My mom used to say it was going to rot my brain. I’m sure you’ve either heard (or even said) something similar yourself. These days we call it “screen time” because it’s no longer just a television in the middle of the family room. But no matter the size of your screen, a new study just published in the American Journal of Preventive Medicine suggests that my mom may have had a point. The study examined the relationship between prolonged TV viewing and the leading causes of death in the United States and the results are unsettling indeed. They found that extended TV viewing is strongly associated with earlier death from 8 of the 14 leading causes of death in the US. It’s time to cut the cord…this article by my team at UpWellness will help you understand these new findings and help you find some non-screen leisure time activities.
Although it may sound severe and even unreal, research has found that watching too much television is linked to an increased risk of mortality due to not only cancer and heart disease, but also COPD and Parkinson’s disease. A study published in The American Journal of Preventative Medicine gives us this stark and staggering statistic, television watching may be killing you way too early.
Just to be clear, it’s probably not the actual watching of the television that is increasing the risk of all-cause mortality, but the things that body is or is not doing while watching television that are truly to blame.
Study author Sarah K, Keadle had this to say,
“We know that television viewing is the most common leisure-time sedentary behavior and our working hypothesis is that it is an indicator of overall physical inactivity,” In this context, our results fit within a growing body of research indicating that too much sitting can have many different adverse health effects.”

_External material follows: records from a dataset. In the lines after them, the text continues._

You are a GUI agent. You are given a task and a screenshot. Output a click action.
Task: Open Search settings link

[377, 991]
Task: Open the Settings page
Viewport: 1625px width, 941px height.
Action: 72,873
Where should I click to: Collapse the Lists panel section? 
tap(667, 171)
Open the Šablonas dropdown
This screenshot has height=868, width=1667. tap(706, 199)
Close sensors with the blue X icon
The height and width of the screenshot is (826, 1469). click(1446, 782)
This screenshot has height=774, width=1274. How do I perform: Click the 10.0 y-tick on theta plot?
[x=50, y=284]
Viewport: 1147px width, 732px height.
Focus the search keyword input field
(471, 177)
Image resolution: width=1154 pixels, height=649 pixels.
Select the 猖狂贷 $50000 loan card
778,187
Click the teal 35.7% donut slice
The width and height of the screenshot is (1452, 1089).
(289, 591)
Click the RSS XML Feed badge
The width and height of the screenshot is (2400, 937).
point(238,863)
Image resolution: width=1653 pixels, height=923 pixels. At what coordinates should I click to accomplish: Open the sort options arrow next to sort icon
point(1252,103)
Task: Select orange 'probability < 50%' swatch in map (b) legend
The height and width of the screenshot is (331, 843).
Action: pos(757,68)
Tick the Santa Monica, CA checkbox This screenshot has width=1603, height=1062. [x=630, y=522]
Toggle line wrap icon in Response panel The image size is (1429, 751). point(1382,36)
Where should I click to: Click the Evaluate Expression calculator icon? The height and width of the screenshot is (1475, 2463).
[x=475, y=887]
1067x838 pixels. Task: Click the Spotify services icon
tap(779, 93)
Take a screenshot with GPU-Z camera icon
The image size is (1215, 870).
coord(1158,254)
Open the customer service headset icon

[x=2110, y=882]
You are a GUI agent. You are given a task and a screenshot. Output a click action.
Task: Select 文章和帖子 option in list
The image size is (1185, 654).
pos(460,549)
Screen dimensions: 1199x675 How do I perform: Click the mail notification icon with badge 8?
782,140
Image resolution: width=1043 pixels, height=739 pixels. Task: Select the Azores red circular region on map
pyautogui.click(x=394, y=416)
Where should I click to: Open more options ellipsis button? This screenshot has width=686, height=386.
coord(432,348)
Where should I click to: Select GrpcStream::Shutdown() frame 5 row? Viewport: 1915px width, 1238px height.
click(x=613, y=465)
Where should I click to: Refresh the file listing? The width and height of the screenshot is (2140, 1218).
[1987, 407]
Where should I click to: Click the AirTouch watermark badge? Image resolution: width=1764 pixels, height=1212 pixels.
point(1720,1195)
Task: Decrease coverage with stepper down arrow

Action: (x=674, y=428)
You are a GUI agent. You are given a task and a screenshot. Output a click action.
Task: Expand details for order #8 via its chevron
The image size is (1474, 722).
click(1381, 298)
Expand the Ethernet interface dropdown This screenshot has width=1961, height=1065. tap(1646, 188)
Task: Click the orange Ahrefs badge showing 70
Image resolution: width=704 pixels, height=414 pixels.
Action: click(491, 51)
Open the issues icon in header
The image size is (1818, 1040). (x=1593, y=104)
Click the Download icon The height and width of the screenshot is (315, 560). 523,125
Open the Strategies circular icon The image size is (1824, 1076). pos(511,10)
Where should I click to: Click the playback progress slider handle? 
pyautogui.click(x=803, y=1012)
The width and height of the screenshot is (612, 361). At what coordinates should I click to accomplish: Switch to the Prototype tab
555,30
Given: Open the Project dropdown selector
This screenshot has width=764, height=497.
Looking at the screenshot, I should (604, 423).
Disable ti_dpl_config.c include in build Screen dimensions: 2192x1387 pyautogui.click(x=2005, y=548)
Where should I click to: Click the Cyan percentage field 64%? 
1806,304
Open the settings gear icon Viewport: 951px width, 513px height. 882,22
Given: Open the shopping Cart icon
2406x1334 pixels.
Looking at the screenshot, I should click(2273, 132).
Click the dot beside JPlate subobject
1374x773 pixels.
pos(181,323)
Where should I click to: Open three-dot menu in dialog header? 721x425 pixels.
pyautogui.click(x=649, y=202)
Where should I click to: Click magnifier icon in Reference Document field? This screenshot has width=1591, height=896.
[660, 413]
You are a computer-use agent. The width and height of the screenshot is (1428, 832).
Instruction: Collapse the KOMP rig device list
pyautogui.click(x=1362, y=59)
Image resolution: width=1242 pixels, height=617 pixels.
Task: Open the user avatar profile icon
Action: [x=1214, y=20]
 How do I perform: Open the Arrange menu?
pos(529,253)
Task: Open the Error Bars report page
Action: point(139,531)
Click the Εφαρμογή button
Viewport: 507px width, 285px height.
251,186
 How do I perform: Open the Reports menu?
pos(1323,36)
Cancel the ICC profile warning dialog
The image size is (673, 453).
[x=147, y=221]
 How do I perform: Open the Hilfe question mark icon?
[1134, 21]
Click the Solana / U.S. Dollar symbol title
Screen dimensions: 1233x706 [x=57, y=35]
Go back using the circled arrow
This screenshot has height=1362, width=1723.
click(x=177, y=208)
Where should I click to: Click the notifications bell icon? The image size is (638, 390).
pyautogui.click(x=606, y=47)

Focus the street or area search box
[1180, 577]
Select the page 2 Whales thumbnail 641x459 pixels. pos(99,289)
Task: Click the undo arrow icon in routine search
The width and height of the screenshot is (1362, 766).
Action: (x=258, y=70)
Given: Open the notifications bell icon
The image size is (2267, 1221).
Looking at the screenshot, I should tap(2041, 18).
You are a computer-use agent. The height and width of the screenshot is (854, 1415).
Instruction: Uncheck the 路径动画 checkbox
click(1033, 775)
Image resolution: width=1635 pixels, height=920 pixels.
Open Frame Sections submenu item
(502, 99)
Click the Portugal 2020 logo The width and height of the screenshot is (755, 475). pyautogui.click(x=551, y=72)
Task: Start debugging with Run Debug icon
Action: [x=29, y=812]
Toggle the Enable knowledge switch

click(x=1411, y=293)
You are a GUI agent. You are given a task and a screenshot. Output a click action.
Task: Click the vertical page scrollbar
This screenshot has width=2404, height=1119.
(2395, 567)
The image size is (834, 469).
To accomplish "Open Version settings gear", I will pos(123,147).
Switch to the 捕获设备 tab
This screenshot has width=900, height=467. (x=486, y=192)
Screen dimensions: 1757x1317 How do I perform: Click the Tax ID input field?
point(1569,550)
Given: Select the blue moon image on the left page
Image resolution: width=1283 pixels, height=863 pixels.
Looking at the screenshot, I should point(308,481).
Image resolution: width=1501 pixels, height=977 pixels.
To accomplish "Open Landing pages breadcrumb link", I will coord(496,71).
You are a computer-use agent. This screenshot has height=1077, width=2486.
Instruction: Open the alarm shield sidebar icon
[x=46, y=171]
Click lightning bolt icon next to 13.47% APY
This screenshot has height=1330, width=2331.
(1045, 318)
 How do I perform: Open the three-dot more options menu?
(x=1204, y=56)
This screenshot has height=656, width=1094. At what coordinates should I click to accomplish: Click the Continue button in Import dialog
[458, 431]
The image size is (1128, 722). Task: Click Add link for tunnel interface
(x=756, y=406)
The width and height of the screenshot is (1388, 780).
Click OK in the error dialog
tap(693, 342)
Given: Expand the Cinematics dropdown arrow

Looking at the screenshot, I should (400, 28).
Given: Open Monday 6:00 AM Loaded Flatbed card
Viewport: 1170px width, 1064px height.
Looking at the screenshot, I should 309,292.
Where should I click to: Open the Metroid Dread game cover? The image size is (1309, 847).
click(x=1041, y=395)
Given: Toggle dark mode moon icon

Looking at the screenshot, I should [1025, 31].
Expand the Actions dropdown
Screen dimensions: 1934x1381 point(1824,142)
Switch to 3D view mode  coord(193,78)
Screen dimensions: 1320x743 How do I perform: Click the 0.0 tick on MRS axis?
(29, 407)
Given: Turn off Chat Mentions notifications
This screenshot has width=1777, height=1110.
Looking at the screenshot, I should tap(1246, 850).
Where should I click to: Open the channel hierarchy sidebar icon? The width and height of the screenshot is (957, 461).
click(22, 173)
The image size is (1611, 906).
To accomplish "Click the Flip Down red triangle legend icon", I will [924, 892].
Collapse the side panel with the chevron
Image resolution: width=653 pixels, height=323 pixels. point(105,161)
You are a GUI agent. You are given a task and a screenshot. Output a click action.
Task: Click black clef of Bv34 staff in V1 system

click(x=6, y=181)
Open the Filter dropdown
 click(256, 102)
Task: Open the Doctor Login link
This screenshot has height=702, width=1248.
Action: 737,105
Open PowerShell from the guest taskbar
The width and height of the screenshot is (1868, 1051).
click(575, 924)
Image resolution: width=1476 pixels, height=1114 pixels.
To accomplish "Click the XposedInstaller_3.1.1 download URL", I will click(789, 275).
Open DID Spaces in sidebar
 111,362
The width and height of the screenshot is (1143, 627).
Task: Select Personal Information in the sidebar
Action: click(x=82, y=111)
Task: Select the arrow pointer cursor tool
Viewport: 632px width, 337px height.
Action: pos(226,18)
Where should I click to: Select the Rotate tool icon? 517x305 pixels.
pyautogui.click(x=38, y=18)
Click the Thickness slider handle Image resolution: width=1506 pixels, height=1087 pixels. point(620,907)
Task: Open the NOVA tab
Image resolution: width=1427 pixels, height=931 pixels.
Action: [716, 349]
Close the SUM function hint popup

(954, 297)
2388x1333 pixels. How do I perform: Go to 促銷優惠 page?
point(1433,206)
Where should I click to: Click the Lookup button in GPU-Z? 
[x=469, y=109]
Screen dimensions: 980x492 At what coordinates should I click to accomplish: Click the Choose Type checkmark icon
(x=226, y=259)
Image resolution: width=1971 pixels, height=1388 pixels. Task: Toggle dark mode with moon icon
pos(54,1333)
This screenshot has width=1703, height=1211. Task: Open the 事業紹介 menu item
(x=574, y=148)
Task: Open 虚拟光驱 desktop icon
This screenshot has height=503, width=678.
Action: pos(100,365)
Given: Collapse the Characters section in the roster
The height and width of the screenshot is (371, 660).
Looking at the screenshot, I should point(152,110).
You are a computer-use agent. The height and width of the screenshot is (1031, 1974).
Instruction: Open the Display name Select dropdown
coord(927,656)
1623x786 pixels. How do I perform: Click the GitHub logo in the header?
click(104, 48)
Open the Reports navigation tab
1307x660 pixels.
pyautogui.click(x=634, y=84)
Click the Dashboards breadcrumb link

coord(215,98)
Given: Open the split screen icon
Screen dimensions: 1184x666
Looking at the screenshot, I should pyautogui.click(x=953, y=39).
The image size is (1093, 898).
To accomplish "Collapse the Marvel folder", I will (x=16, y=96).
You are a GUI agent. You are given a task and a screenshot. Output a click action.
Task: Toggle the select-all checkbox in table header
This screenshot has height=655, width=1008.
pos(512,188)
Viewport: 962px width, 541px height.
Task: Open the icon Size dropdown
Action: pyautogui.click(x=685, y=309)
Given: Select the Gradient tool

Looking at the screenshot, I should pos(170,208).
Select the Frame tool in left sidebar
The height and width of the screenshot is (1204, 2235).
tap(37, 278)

The study unfolded some serious threats to health
The National Cancer Institute tracked participants in the study for 14 years. Those involved in the study answered questions about their daily habits including their diet, activity, and television viewing
The results should be enough to motivate anyone to shut the television down and get moving:
- People who watched 3-4 hours of television had a 15% greater risk of mortality overall.
- For each additional two hours of television watching, the mortality risk for heart disease rose 7%, Alzheimer’s 23%, Parkinson’s 35%, COPD 28%, flu/pneumonia 24%, diabetes 56%, liver disease 33%, and suicide 43%.
What about exercise?
Apparently, exercise does little to eliminate the damage done by the sedentary activity of television watching.
“Although we found that exercise did not fully eliminate risks associated with prolonged television viewing, certainly for those who want to reduce their sedentary television viewing, exercise should be the first choice to replace that previously inactive time,” says Keadle.
What happens to your body when you watch television?
Great shifts in insulin levels and glucose metabolism happen when the body remains sedentary in front of the television. Additional factors might include an increase in inflammation which could bring on conditions such as COPD and Parkinson’s.
Sitting, which has been called the new smoking, may be linked to poorer physical fitness, including compromised cardiorespiratory fitness and decreased muscle strength.
Sadly, television watching has been linked to depression which might explain the increased risk of suicide.
Things you can do besides watching television
If you are ready to give up your television watching habits, there are a boatload of things you can do instead, here are just some to consider.
- Learn a new skill
- Go to the library
- Take a hike
- Ride a bike
- Take dance lessons
- Walk your dog
- Go fishing
- Go camping
- Have a picnic
- Organize your home
- Have a yard sale
- Make healthy meals for the week
- Build something
- Renovate something
- Start a garden
- Take up beekeeping
- Take an art class
There are endless fun and exciting things you can do to replace your television watching habit, are you ready?